On one visit, I witnessed a Canadian single fin enthusiast attempt the steep hollow take off only to be mercilessly punished for his choice of craft. His board slipped free and was battered against the rock wall for good measure. The tour operator’s advice to “man up and go in there and get it”, seemed contrary to typical health and safety advice. It turns out there is no personal liability for tourist operators in Samoa!
Tafatafa and Nu’usafe’e Island
Tafatafa and Nu’usafe’e Island are serviced by Samoa Surf Secrets. The hard case Australia owner ’Nugg’ is a former professional snowboarder - come Island dweller. Back in 2015, his boat appeared to be on its last legs, while also matching the Samoan "she’ll be right" attitude perfectly. Tafatafa offers a fast barrelling right-hander on a south-west swell, with a shorter and bowlier wave when the swell is more from the south-east. The nearby Vaiula beach fales provide a wonderful base camp for your day at the beach.
Nu’usafe’e Island, also known as Devils Island, is a little further afield. A 15-minute boat trip to a remote island delivers a freight train left, with three take-off points, and importantly, a break that works in the problematic SE trade winds.
The Left, at Tafitoala, is a wonderfully consistent left-hander, and a go-to for several boat operators. A fun wave under head high, it becomes a fast throaty barrel once it starts to get overhead - and gives a wonderful mini Teahupo'o impression in a large swell.
The wave can feel very crowded with a dozen surfers in the line-up, although it is not uncommon to surf it solo. Keep an eye out for turtles in the line-up, they can be a hazard.
Salani Right and Left
A short boat ride from Salani resort brings you to a punchy bowly barrelling right and fast pinning left. Both are world-class waves and well worth a visit.
Venture north of Upolo and there are a plethora of waves between 30 mins and 1hrs drive away. Tiavea village offers waves when the south side of the island is out of action – though a 4×4 is mandatory to get down the bumpy mountain road. Closer to Apia, visitors can share a wave with local Samoans surfing on ramshackle boards minus fins, with and chunks out of the board the size of dinner plate. Many still surf their local break with consummate ease. If you don't fancy taking your old board home – consider leaving it as a parting gift.

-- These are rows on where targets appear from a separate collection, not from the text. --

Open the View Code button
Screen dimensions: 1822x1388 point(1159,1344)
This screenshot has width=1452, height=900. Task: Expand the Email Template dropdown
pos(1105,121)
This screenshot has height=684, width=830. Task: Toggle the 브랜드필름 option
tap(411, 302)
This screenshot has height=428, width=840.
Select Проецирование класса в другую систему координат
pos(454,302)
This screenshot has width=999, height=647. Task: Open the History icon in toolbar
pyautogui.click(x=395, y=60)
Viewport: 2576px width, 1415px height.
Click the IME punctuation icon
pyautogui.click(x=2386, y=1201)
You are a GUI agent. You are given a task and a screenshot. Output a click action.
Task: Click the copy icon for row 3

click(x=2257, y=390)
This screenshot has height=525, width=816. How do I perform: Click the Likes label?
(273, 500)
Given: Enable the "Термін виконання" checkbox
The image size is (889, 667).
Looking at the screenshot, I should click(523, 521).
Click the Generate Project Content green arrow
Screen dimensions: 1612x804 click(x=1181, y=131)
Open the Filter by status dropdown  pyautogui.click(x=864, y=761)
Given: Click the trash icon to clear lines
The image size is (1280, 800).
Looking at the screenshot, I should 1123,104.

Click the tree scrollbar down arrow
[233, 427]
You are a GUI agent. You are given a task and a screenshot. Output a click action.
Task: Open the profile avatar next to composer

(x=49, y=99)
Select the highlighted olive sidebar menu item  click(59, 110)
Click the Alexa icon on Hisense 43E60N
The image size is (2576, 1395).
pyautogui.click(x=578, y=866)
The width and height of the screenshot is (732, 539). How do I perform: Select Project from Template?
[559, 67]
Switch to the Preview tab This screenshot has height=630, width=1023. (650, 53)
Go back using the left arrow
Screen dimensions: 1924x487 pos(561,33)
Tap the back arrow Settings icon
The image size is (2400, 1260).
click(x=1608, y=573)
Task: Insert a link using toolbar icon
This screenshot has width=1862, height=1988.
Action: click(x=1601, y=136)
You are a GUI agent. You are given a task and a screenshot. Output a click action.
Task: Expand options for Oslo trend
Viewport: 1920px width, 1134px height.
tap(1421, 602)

Park up in the car park and you will see the surf straight in front of you. Don't worry if you can’t find someone to pay the koha – they will find you.
Even when crowded, the local Samoans are extremely accommodating. Any wave I paddled for came with the cry of “Palagi” - and the locals pulled back to offer the wave to a paying customer. How is that for service?
Samoa is home to many other popular, and secretive breaks depending on the time of year. It is certainly worth popping the island nation on your surfing bucket list. However, if you are heading to Samoa, make sure you're well covered for supplies. The solitary surf shop offers the very basics like surf wax, leggies, boardies and bikinis. But don’t expect to be able to hire a quality surfboard. Bring your own. And don’t forget to tend to your reef cuts when you are there – those things can get feral (speaking from experience).